Now, let's solve each part like we're just counting things!

**a. In how many ways can one component of each type be selected?**
This is like picking one from each list. We just multiply the number of choices for each part together!
* Ways = (Choices for R) × (Choices for CDP) × (Choices for S) × (Choices for T)
* Ways = 5 × 4 × 3 × 4
* Ways = 20 × 12
* Ways = 240 ways

**b. In how many ways can components be selected if both the receiver and the compact disc player are to be Sony?**
This means we *have* to pick Sony for the receiver and Sony for the CD player, so there's only 1 choice for each of those.
* Receiver: 1 choice (Sony)
* Compact Disc Player: 1 choice (Sony)
* Speakers: 3 choices (any)
* Turntable: 4 choices (any)
* Ways = 1 × 1 × 3 × 4
* Ways = 12 ways

**c. In how many ways can components be selected if none is to be Sony?**
This means we have to be careful *not* to pick Sony for any part.
* Receiver (no Sony): Kenwood, Onkyo, Pioneer, Sherwood (4 choices)
* Compact Disc Player (no Sony): Onkyo, Pioneer, Technics (3 choices)
* Speakers (no Sony): Boston, Infinity, Polk (3 choices - Sony wasn't an option for speakers anyway!)
* Turntable (no Sony): Onkyo, Teac, Technics (3 choices)
* Ways = 4 × 3 × 3 × 3
* Ways = 12 × 9
* Ways = 108 ways

**d. In how many ways can a selection be made if at least one Sony component is to be included?**
"At least one Sony" is a bit tricky to count directly because it could be one Sony, or two, or three! But it's easier to think about it this way:
Total ways = (Ways with at least one Sony) + (Ways with *no* Sony)
So, (Ways with at least one Sony) = (Total ways) - (Ways with no Sony)
* Total ways (from part a) = 240
* Ways with no Sony (from part c) = 108
* Ways with at least one Sony = 240 - 108
* Ways = 132 ways

**e. If someone flips switches on the selection in a completely random fashion, what is the probability that the system selected contains at least one Sony component? Exactly one Sony component?**

**Probability (at least one Sony):**
Probability is just (Favorable ways) / (Total possible ways).
* Favorable ways (at least one Sony, from part d) = 132
* Total possible ways (from part a) = 240
* Probability = 132 / 240
* We can simplify this fraction: 132 ÷ 12 = 11, and 240 ÷ 12 = 20.
* Probability = 11/20 (or 0.55 if you like decimals!)

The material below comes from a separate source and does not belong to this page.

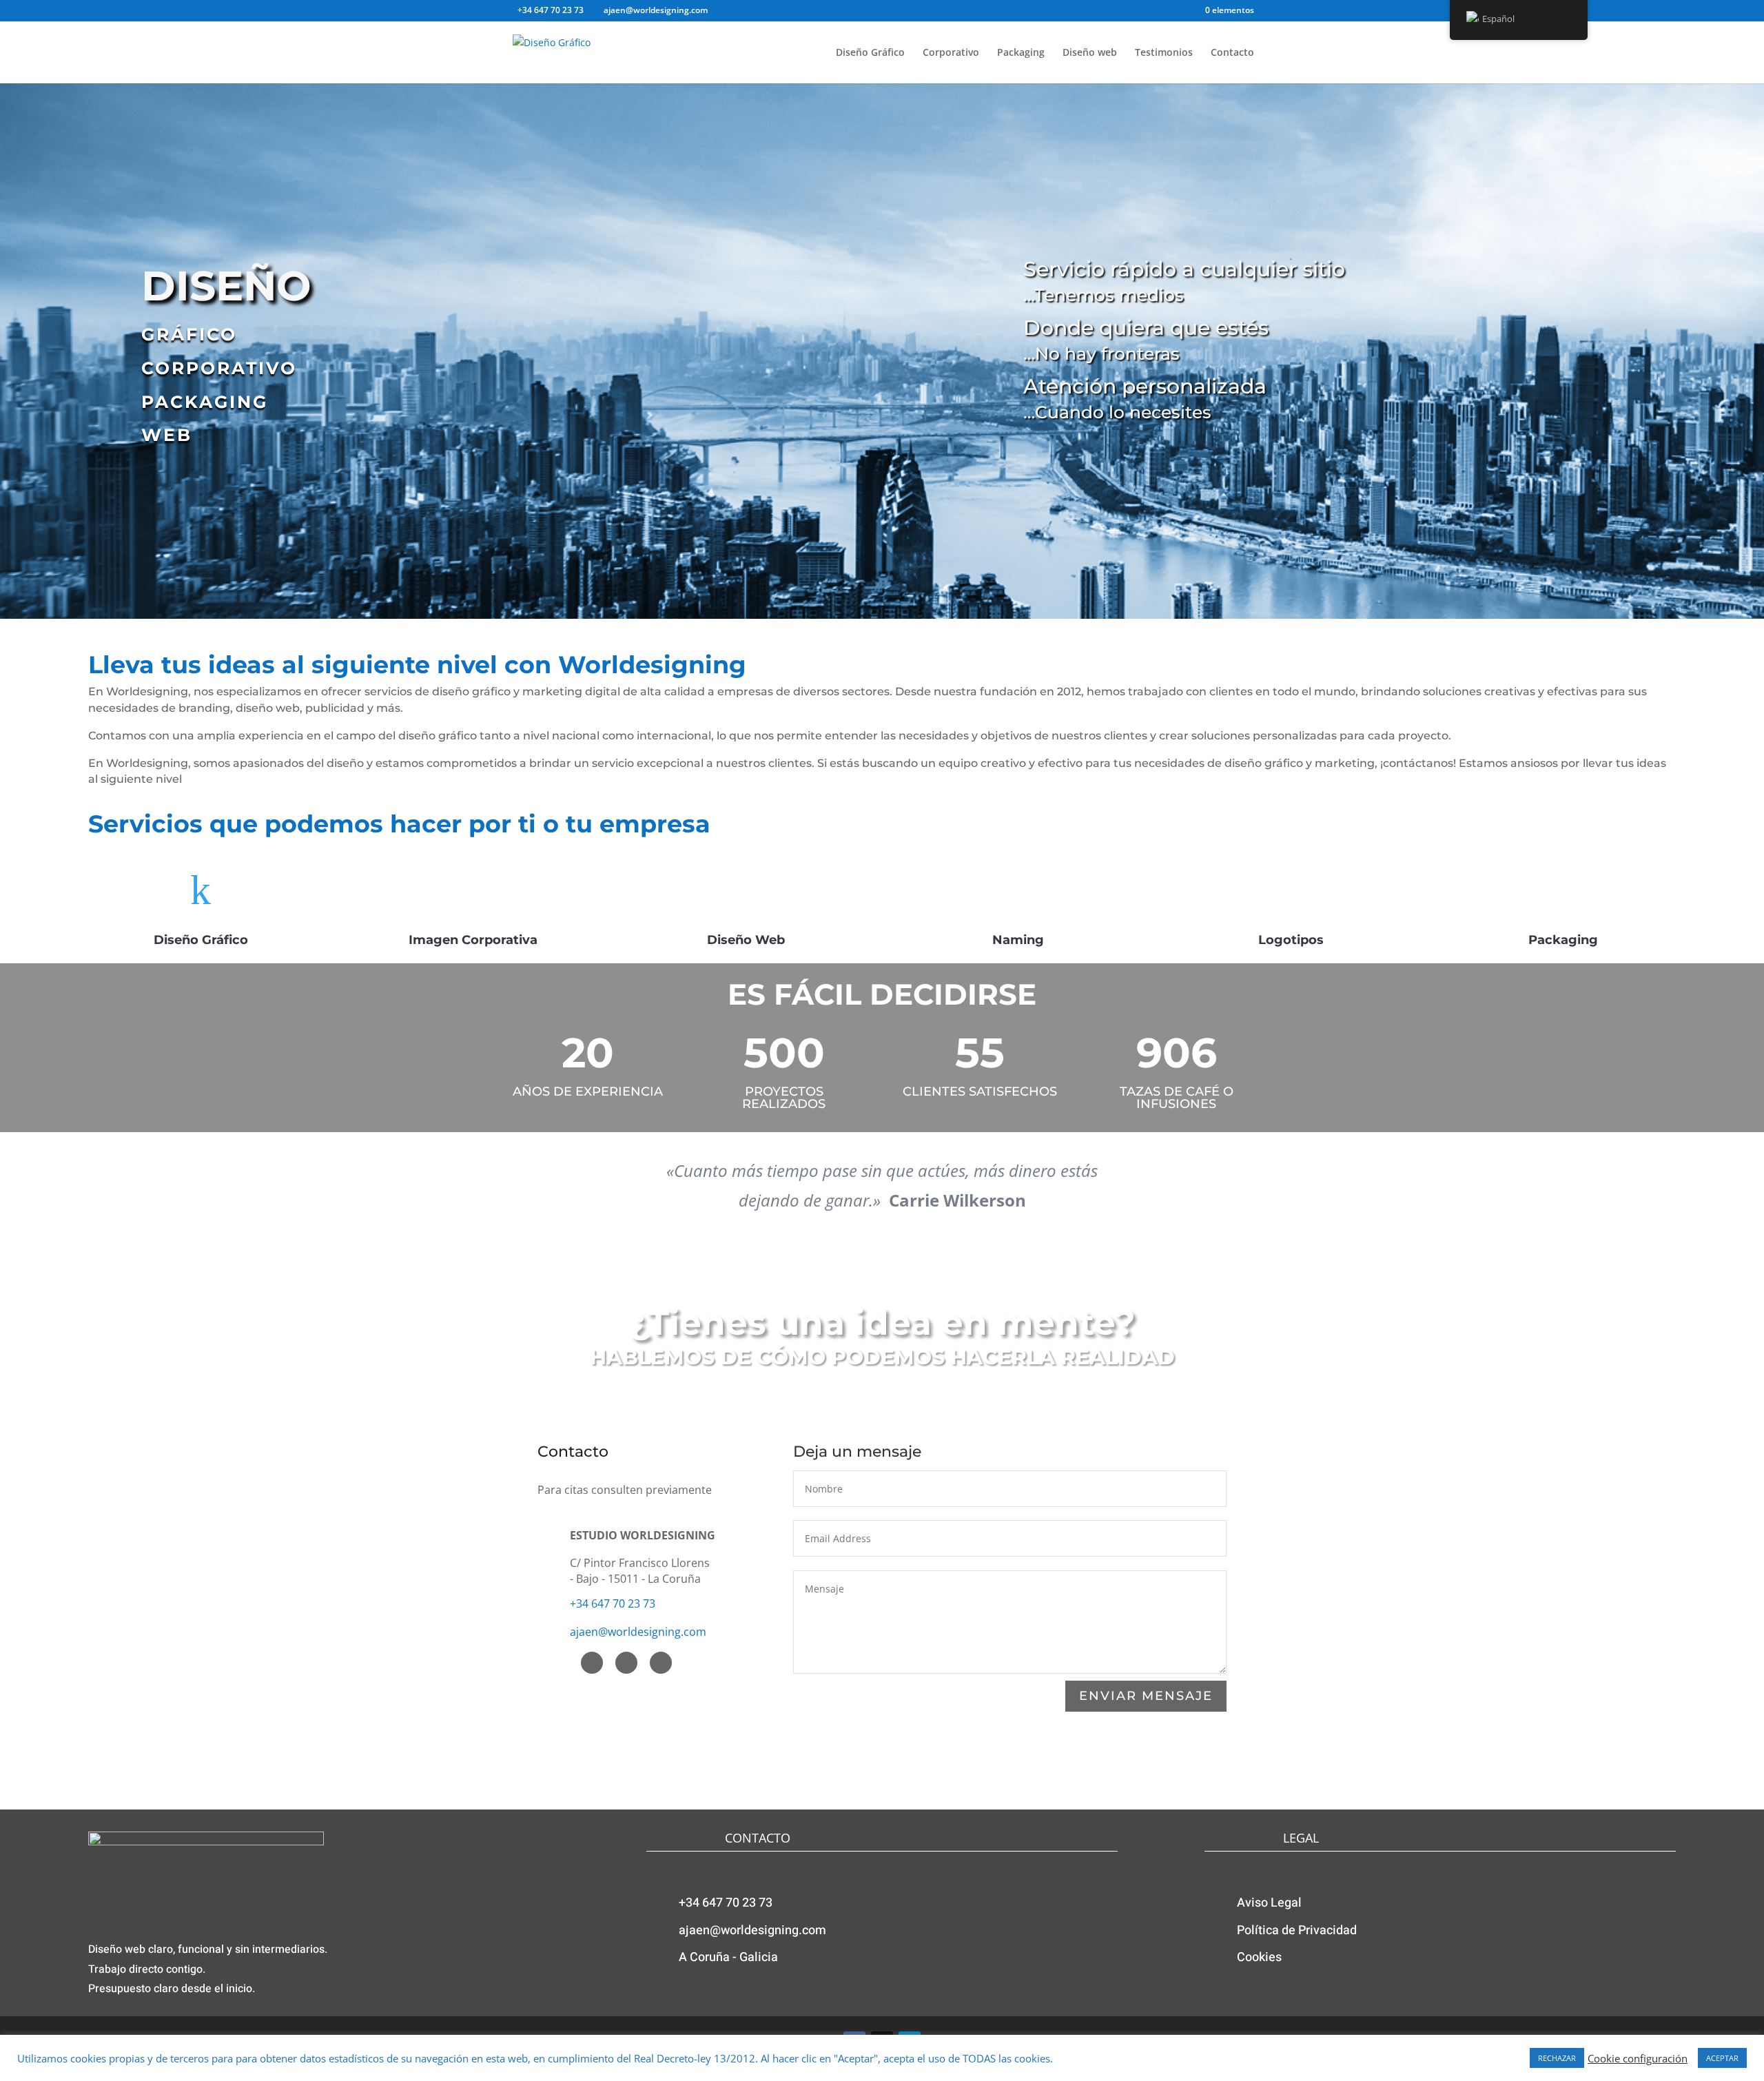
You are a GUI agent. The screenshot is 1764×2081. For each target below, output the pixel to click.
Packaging (1021, 53)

**Probability (exactly one Sony):**
This means only ONE of the components is Sony, and all the others are NOT Sony. We need to check each component slot:
* **Case 1: Receiver is Sony, others are not Sony.**
* R: 1 (Sony)
* CDP: 3 (not Sony)
* S: 3 (not Sony)
* T: 3 (not Sony)
* Ways = 1 × 3 × 3 × 3 = 27 ways
* **Case 2: Compact Disc Player is Sony, others are not Sony.**
* R: 4 (not Sony)
* CDP: 1 (Sony)
* S: 3 (not Sony)
* T: 3 (not Sony)
* Ways = 4 × 1 × 3 × 3 = 36 ways
* **Case 3: Speakers is Sony, others are not Sony.**
* Wait! Sony isn't even an option for speakers, so this case is impossible.
* Ways = 0 ways
* **Case 4: Turntable is Sony, others are not Sony.**
* R: 4 (not Sony)
* CDP: 3 (not Sony)
* S: 3 (not Sony)
* T: 1 (Sony)
* Ways = 4 × 3 × 3 × 1 = 36 ways

Now, we add up the ways for all the "exactly one Sony" cases:
* Total ways with exactly one Sony = 27 + 36 + 0 + 36 = 99 ways

Now, for the probability:
* Favorable ways (exactly one Sony) = 99
* Total possible ways (from part a) = 240
* Probability = 99 / 240
* We can simplify this fraction: 99 ÷ 3 = 33, and 240 ÷ 3 = 80.
* Probability = 33/80 (or 0.4125 if you like decimals!)